Student describes what happened without reflecting on why it mattered. Sherpa asks the MVAL question that moves from description to reflection: "You've described what happened. What was at stake in that moment — not for the project, for you? What capacity was being tested?"
Every weekly report contains these sections. The Struggle section is non-negotiable — its absence is a documentation gap, not a display of competence.
/complianceEvery check passes, fails, or has a named gap. For any Fail or Gap: one-line fix instruction.

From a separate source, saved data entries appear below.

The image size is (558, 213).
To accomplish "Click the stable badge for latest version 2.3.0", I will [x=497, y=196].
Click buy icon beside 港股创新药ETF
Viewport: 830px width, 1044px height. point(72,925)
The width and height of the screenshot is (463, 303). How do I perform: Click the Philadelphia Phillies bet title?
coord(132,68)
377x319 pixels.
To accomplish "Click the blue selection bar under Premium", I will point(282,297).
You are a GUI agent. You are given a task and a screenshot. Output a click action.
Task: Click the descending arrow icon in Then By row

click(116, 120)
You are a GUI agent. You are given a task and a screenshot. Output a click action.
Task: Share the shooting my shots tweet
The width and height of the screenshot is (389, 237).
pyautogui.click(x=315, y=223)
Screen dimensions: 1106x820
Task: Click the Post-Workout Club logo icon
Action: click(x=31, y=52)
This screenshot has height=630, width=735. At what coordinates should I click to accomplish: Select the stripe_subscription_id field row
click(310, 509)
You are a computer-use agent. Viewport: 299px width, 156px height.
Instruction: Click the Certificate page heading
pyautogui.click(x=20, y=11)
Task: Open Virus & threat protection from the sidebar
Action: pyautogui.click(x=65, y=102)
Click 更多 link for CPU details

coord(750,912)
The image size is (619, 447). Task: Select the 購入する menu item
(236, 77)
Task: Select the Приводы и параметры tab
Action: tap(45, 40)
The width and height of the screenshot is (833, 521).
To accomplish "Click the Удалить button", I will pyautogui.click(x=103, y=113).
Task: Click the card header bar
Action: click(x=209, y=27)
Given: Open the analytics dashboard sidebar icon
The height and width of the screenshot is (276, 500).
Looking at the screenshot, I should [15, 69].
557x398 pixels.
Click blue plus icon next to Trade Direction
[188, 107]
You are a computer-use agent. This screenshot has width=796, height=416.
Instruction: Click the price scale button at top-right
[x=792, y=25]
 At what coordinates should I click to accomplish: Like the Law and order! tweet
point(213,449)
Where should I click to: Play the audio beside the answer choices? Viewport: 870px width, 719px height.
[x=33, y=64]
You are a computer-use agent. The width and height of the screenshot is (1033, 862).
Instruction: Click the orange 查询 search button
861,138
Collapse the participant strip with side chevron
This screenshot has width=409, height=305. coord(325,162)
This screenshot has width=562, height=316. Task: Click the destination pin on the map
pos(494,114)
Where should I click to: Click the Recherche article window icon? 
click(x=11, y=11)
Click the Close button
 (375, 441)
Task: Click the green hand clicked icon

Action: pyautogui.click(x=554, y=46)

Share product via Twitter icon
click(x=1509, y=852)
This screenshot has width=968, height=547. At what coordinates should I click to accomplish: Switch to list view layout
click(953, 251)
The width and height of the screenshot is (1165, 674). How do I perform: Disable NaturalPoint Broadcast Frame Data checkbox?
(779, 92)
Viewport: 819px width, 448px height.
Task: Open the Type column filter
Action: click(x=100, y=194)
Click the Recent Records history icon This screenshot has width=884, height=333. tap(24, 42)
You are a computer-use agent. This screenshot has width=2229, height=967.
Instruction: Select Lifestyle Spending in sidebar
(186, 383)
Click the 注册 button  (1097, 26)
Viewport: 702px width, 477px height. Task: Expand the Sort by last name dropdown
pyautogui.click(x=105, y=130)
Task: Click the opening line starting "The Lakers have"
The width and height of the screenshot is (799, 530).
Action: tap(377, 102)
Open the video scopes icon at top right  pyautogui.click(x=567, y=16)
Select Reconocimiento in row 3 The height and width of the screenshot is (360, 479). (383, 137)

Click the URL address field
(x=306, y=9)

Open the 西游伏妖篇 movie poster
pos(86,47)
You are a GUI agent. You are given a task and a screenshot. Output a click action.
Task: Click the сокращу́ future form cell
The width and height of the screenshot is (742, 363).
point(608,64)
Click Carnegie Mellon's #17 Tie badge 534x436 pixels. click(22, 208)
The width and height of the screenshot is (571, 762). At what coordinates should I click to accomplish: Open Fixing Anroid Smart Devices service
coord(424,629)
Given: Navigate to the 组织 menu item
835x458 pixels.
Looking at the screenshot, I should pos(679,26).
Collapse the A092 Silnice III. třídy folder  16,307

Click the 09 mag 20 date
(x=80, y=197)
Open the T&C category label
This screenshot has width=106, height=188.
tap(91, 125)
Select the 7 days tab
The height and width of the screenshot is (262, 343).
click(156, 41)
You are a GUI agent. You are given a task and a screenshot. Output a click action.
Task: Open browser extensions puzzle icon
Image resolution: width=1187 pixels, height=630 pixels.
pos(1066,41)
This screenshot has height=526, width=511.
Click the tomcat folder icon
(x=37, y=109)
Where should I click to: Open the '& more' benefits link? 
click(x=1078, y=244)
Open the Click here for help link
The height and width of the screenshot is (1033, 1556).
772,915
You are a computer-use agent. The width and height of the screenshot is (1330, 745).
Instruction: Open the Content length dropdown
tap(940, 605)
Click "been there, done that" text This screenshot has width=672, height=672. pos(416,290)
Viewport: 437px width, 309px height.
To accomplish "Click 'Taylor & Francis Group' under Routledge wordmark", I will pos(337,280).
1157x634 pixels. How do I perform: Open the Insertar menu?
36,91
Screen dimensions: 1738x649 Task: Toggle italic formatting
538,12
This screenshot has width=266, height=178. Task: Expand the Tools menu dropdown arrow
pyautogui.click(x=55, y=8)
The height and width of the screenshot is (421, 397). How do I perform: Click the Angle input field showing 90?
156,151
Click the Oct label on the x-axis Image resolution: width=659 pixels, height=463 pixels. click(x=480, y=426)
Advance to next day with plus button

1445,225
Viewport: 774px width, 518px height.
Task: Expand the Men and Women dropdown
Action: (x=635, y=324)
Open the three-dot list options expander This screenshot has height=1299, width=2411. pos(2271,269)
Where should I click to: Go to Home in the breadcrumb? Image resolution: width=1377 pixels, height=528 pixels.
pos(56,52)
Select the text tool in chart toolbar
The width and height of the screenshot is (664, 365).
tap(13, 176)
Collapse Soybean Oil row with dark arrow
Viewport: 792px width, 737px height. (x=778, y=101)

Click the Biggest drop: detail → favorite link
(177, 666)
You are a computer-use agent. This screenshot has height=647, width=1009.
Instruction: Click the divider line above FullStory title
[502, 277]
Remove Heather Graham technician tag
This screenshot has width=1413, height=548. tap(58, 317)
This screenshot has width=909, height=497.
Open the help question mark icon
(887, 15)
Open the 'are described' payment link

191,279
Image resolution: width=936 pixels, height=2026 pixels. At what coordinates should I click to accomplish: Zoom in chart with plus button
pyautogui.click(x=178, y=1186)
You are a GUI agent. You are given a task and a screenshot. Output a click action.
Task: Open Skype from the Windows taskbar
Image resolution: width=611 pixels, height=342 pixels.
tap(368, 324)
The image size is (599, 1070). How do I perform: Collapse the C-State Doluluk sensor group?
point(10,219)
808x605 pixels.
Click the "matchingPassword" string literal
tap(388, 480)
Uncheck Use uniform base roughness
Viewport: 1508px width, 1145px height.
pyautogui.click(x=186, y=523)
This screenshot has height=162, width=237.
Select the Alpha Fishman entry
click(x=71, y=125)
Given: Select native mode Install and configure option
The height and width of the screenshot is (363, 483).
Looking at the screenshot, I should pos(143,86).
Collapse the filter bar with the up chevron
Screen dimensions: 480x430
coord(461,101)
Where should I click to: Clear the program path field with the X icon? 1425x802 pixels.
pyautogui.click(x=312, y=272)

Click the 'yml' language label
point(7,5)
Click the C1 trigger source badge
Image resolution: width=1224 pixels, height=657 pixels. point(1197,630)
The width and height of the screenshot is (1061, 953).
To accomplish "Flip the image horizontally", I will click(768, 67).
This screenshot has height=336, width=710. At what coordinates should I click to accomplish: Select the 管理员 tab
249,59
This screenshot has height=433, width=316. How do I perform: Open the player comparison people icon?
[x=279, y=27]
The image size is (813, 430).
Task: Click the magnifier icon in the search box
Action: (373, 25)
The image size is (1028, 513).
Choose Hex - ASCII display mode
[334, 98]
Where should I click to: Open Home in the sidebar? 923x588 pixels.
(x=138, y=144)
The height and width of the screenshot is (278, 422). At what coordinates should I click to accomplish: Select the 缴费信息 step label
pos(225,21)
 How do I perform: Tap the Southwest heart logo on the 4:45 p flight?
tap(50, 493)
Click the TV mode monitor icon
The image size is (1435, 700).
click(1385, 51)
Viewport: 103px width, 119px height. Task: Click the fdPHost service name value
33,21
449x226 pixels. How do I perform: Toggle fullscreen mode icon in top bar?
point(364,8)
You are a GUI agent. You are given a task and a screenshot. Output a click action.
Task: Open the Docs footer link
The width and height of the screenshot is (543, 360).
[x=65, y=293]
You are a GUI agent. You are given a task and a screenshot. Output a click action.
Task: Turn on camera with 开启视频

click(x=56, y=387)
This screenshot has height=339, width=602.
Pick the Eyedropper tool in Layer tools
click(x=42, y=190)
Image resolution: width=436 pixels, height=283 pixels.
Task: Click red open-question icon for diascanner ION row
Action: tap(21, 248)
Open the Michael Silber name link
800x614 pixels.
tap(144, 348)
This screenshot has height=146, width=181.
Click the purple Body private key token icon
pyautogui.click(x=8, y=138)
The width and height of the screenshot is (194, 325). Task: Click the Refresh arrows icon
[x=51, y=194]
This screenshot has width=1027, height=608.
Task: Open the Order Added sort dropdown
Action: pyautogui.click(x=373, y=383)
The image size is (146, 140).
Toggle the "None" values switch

For "Not ready for submission": every item to address listed before publication.
| Check | What it verifies |
|---|---|
| 1. Hours | Required vs. documented hours — gap named and /hours offered if short |
| 2. Degree Relevance | Compliance summary explicit about how work connects to the student's field of study |
| 3. Objective | Clear stated objective for the week present |
| 4. Evidence of Work | Specific activities, outputs, and situations named — not summarized generically |
| 5. Struggle Documentation | At least one honest account of friction, confusion, failure, or unresolved question |
| 6. Next Steps | Accountable next steps with what, how, and done-condition present |
A report with no struggle documentation fails the compliance audit — not just the quality check. Documenting confusion, failure, and unresolved questions is the legal and educational basis of experiential learning. Its absence signals the report is incomplete, not that the student had an easy week.